#### [Extracted text]
######

Shortly after the formation of the Triple Alliance, Itzcoatl and Tlacopan instigated sweeping reforms on the Aztec state and religion. It has been alleged that Tlacaelel ordered the burning of some or most of the extant Aztec books, claiming that they contained lies and that it was "not wise that all the people should know the paintings". He rewrote the history of the Aztecs thereafter, naturally placing the Mexica in a more central role.

After Moctezuma I succeeded Itzcoatl as the Mexica emperor, more reforms were instigated to maintain control over conquered cities. Uncooperative kings were replaced with puppet rulers loyal to the Mexica. A new imperial tribute system established Mexica tribute collectors that taxed the population directly, bypassing the authority of local dynasties. Nezahualcoyotl also instituted a policy in the Acolhua lands of granting subject kings tributary holdings in lands far from their capitals. This was done to create an incentive for cooperation with the empire; if a city's king rebelled, he lost the tribute he received from foreign land. Some rebellious kings were replaced by calpixqueh or appointed governors rather than dynastic rulers.

######

#### [Given data]
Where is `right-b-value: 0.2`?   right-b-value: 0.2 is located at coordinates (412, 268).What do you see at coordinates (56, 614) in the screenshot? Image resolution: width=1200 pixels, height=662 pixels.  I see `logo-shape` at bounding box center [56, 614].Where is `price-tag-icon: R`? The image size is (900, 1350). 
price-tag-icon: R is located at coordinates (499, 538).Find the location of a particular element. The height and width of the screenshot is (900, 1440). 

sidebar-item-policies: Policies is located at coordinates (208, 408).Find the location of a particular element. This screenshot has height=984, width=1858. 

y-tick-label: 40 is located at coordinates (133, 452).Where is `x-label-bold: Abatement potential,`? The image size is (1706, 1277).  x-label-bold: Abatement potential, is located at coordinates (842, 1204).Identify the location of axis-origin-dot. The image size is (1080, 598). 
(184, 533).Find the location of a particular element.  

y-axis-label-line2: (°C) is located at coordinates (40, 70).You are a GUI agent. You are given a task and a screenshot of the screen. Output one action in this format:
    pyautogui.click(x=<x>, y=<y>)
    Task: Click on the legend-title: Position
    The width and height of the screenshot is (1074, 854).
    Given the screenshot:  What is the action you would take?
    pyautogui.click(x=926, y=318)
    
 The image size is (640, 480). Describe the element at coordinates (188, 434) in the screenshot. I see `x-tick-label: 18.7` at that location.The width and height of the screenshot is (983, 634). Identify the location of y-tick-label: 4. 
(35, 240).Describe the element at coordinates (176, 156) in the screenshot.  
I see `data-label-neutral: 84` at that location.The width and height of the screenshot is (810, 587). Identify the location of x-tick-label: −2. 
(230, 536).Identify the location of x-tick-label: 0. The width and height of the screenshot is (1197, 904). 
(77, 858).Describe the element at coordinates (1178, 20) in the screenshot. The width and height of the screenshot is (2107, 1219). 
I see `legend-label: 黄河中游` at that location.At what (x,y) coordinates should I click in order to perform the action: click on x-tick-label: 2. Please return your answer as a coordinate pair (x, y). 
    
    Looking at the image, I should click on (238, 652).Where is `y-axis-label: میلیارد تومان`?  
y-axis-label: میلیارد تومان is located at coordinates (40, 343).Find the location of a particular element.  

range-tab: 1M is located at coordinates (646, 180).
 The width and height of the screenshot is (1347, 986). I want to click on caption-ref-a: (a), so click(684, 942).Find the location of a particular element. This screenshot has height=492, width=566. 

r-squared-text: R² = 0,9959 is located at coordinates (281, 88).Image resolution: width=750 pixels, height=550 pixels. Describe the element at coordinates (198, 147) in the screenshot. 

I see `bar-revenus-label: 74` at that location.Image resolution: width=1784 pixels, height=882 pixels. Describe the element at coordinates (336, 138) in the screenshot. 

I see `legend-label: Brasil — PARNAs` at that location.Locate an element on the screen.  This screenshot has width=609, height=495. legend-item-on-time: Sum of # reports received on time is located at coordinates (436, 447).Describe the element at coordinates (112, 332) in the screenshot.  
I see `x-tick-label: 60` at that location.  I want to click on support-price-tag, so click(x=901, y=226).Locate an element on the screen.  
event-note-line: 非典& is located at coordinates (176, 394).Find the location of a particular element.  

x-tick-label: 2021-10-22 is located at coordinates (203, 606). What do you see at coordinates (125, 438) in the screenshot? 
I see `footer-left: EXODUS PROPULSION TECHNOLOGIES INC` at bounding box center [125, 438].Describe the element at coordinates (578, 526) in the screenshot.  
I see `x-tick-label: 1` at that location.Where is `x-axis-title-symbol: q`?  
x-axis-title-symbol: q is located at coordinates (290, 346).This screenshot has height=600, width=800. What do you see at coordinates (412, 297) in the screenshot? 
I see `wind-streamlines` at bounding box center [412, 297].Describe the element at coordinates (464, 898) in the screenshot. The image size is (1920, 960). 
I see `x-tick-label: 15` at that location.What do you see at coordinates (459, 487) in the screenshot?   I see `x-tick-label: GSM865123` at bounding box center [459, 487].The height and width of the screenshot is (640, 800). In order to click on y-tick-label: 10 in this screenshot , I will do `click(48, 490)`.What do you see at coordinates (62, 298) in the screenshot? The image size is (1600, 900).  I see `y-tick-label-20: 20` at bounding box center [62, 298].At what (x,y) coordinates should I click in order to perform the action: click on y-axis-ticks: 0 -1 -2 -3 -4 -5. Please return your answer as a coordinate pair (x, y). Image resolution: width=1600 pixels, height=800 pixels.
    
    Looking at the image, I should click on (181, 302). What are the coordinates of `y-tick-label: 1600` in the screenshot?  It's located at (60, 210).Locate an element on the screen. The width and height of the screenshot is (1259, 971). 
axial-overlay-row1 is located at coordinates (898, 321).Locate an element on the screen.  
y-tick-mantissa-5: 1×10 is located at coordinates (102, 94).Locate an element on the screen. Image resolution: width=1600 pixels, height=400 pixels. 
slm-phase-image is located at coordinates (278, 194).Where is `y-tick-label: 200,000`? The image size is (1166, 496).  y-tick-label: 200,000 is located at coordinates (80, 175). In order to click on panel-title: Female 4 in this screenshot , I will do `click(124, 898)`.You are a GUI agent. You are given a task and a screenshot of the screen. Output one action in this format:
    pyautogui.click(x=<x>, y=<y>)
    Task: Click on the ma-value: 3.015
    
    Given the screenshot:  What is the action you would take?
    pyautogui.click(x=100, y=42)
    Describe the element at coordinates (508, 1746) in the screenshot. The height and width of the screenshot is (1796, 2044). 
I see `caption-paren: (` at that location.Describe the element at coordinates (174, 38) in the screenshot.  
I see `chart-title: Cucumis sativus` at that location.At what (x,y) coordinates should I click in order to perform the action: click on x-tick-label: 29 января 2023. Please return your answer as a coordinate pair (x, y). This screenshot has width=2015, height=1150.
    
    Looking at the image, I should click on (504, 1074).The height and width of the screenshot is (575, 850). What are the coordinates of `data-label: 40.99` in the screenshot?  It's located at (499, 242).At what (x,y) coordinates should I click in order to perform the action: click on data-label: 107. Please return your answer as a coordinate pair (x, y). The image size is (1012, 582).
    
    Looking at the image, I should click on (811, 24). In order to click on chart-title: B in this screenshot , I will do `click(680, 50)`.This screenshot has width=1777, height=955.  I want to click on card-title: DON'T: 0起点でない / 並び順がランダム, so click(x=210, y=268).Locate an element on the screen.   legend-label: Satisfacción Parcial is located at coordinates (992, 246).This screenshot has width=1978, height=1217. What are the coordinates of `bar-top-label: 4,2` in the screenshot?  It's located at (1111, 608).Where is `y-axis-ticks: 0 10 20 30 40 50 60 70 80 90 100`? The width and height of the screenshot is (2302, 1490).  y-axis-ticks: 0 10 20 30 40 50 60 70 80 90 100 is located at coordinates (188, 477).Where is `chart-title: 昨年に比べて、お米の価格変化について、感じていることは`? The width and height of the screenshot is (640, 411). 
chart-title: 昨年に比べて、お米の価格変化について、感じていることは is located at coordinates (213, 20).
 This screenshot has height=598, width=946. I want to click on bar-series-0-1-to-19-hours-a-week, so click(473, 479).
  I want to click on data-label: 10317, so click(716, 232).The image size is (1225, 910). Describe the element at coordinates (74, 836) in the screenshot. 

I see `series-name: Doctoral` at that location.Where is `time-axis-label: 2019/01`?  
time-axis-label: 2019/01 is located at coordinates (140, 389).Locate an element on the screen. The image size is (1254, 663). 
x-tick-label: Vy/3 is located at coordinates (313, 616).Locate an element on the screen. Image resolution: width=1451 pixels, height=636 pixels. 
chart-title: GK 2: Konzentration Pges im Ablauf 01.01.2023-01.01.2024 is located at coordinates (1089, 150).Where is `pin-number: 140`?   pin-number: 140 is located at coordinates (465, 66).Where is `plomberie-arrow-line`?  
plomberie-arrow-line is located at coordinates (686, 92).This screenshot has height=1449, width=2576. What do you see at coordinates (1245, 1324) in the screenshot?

######

#### [What you will do]
A. In the passage on Aztec reforms, reproduce the text from "Shortly after the" up to and including "more central role.", substituting "Aztec codices" for "Aztec books".
B. Answer these questions from the passage on Aztec reforms:
(i) Who succeeded Itzcoatl as the Mexica emperor?
(ii) Who instituted the policy in the Acolhua lands of granting subject kings tributary holdings far from their capitals?
(iii) What did a rebellious king lose under that policy?
C. Translate this sentence from the passage on Aztec reforms into Spanish: "Uncooperative kings were replaced with puppet rulers loyal to the Mexica."

#### [Written responses]
A.
Shortly after the formation of the Triple Alliance, Itzcoatl and Tlacopan instigated sweeping reforms on the Aztec state and religion. It has been alleged that Tlacaelel ordered the burning of some or most of the extant Aztec codices, claiming that they contained lies and that it was "not wise that all the people should know the paintings". He rewrote the history of the Aztecs thereafter, naturally placing the Mexica in a more central role.

B.
(i) Moctezuma I
(ii) Nezahualcoyotl
(iii) The tribute he received from foreign land

C. Los reyes que no cooperaban fueron reemplazados por gobernantes títeres leales a los mexicas.